"The alliance that we have is the cornerstone of security in East Asia, it is one that my administration wants to strengthen," Obama told reporters before the talks.
"It is for that reason that the prime minister is the first foreign dignitary to visit me here in the Oval Office," he said, adding that the meeting was "testimony to the strong partnership between the United States and Japan".
For his part Aso, battling his country's worst economic slump in more than three decades, said the US and Japan would have to work together to combat the global economic crisis.
"We will have to work together hand-in-hand," he said.
"The most important thing is to maintain confidence in the dollar as a key currency. If confidence in the dollar is damaged it will have a huge affect."
The value of the dollar has risen in the last six months as investors flee emerging markets and stocks, but Japanese leaders remain worried about the yen's persistent strength in global currency markets.

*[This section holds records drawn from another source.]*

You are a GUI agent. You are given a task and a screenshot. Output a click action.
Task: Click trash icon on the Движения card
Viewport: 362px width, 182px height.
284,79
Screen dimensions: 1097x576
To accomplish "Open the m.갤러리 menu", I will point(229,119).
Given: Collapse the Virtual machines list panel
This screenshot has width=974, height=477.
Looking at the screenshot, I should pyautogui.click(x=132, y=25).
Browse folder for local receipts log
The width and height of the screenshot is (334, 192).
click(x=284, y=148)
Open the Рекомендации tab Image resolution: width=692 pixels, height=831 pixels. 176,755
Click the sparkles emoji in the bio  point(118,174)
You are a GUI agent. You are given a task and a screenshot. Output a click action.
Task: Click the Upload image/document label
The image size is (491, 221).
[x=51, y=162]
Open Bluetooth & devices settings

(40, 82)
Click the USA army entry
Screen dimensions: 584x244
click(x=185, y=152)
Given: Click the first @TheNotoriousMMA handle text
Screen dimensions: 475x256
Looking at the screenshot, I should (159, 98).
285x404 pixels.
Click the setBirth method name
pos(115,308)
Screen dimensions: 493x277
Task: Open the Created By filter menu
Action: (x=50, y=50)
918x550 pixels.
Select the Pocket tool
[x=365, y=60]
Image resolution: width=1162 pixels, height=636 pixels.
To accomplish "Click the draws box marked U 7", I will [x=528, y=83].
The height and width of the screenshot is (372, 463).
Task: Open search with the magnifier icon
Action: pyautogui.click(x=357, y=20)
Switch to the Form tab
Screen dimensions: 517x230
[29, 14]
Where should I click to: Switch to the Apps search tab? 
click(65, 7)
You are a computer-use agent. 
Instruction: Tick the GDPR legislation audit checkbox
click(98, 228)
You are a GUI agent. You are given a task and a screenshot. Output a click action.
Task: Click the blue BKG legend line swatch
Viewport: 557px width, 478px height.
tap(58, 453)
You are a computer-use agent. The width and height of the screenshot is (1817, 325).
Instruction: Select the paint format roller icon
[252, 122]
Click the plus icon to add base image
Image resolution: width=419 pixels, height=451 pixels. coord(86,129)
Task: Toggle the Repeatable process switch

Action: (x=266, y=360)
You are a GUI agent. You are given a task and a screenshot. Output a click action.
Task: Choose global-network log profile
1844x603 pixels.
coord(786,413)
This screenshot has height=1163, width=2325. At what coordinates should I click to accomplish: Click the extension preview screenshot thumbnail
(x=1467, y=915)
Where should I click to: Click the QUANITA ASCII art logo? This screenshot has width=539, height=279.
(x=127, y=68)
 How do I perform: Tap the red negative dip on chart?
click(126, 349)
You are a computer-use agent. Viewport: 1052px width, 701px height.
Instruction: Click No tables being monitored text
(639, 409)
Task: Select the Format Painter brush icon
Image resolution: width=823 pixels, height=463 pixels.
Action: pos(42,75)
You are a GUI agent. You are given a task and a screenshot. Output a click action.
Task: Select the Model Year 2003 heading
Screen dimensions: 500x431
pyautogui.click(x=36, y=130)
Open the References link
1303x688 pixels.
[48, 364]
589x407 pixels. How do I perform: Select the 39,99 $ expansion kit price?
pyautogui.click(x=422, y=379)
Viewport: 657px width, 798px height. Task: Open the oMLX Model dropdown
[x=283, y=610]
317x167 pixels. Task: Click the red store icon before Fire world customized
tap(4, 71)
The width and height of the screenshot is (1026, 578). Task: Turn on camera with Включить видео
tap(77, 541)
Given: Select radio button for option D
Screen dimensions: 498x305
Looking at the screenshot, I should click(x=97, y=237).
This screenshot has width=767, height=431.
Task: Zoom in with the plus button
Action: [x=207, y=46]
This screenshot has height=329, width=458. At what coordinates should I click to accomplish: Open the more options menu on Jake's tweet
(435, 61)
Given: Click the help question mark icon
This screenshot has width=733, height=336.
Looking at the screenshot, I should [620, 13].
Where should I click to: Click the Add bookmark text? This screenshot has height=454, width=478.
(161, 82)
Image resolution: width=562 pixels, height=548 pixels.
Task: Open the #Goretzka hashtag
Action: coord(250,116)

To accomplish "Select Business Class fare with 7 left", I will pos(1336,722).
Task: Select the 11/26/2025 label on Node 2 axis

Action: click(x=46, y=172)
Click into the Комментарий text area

Any weakening of the dollar versus the Japanese currency would further dampen already rapidly shrinking demand for Japanese exports.
North Korea missile
Aso and Obama also agreed to step up efforts to persuade North Korea to abandon its weapons programmes and avoid doing anything provocative.
|Speculation is mounting that North Korea is preparing for a long-range missile test [AFP]
Earlier North Korea said it was preparing to launch a "satellite" into space, a move US and Japanese intelligence agencies believe is actually a test of a long-range missile.
"Regarding the missile issue, we discussed how the initial reactions are important," Aso told reporters after the talks.
"After a missile is launched, we discussed that what is important is how other, foreign nations would act."
A senior Japanese official who attended the talks said the two leaders did not want North Korea to act provocatively.
"In light of North Korea's announcement that it was preparing to launch a satellite on a rocket, the two leaders agreed that North Korea should not take actions that may increase tension," the Japanese official said.
In a separate announcement, officials accompanying Aso said Japan would soon appoint a special envoy on Pakistani and Afghan affairs to join US efforts to bring stability to the region.
An unnamed official told the AFP news agency that Motohide Yoshikawa, the Japanese ambassador to Spain, would shortly be appointed to the post and would then visit Richard Holbrooke, the US special envoy to the region.
"President Obama expressed his gratitude for the assistance Japan provided [for Pakistan and Afghanistan] and said he would welcome Japan's continued active roles in this area," the official said.
Obama's invitation to Aso to be the first foreign leader to visit the White House has been seen as an effort to reassure Japan, which is sensitive about its status as Washington's key ally in Asia.
The change of administration in Washington has led to speculation among Japanese officials that the US may be moving closer to the rising power of China at the expense of its alliance with Japan.
Tuesday's meeting brought together leaders with contrasting political fortunes - Obama is currently enjoying worldwide popularity, but Aso is struggling to stay in power.
With Japan's economy sliding into its worst recession in 50 years, the Japanese prime minister is facing single-digit approval ratings and appeals from his own party to resign.
His administration reached a new low point last week when his finance minister resigned after appearing to be drunk during a world finance ministers' meeting in Rome.